Saved entries
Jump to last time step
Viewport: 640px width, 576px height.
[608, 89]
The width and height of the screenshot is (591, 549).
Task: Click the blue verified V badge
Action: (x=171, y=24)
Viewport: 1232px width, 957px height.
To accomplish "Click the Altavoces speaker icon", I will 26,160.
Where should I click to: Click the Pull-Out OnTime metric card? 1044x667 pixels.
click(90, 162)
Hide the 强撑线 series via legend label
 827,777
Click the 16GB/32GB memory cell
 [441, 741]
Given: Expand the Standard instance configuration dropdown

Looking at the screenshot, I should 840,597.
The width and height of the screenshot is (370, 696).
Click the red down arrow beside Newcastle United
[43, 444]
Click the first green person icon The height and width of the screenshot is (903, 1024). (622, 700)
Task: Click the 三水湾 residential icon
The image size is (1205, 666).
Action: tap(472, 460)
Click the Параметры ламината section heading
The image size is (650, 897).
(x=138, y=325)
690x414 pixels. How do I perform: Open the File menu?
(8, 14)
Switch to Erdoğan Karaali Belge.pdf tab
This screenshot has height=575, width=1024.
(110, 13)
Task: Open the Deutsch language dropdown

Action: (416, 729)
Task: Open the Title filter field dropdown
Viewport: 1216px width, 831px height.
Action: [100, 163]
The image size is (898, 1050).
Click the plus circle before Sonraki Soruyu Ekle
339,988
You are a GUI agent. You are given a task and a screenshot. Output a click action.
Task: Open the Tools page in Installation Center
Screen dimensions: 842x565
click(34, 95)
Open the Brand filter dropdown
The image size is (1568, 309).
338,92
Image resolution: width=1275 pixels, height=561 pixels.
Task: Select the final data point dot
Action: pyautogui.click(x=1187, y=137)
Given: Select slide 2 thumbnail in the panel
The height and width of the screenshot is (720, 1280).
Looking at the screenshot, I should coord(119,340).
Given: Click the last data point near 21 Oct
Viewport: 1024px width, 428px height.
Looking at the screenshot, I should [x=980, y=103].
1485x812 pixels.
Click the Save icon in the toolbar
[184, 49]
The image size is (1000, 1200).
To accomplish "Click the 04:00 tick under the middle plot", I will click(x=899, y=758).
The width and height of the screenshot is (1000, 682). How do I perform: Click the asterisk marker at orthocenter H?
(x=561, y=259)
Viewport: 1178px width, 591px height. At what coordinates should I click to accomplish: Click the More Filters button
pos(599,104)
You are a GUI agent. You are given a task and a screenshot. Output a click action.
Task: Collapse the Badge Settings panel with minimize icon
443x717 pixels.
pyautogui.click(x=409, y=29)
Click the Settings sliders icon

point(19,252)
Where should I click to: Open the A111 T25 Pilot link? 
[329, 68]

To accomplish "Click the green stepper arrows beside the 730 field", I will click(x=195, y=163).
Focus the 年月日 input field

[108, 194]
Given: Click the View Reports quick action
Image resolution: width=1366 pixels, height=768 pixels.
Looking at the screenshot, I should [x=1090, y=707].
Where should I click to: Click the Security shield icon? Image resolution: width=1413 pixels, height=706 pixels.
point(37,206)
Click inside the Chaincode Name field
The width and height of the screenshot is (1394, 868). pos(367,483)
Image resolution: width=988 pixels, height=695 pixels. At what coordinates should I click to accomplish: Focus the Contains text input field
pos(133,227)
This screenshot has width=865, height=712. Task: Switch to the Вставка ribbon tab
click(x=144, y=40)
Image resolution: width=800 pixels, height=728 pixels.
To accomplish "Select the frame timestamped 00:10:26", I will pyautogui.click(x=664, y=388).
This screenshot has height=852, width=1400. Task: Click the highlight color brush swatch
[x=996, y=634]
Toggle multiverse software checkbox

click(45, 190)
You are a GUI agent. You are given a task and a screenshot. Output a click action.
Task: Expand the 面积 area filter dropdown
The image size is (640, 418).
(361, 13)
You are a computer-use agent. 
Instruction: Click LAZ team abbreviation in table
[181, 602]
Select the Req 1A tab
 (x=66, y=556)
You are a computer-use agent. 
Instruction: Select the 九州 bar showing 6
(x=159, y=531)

WHAT YOU SHOULD DO: From the entries, report each line that includes the word "green".

EXPECTED ANSWER:
Click the first green person icon The height and width of the screenshot is (903, 1024). (622, 700)
To accomplish "Click the green stepper arrows beside the 730 field", I will click(x=195, y=163).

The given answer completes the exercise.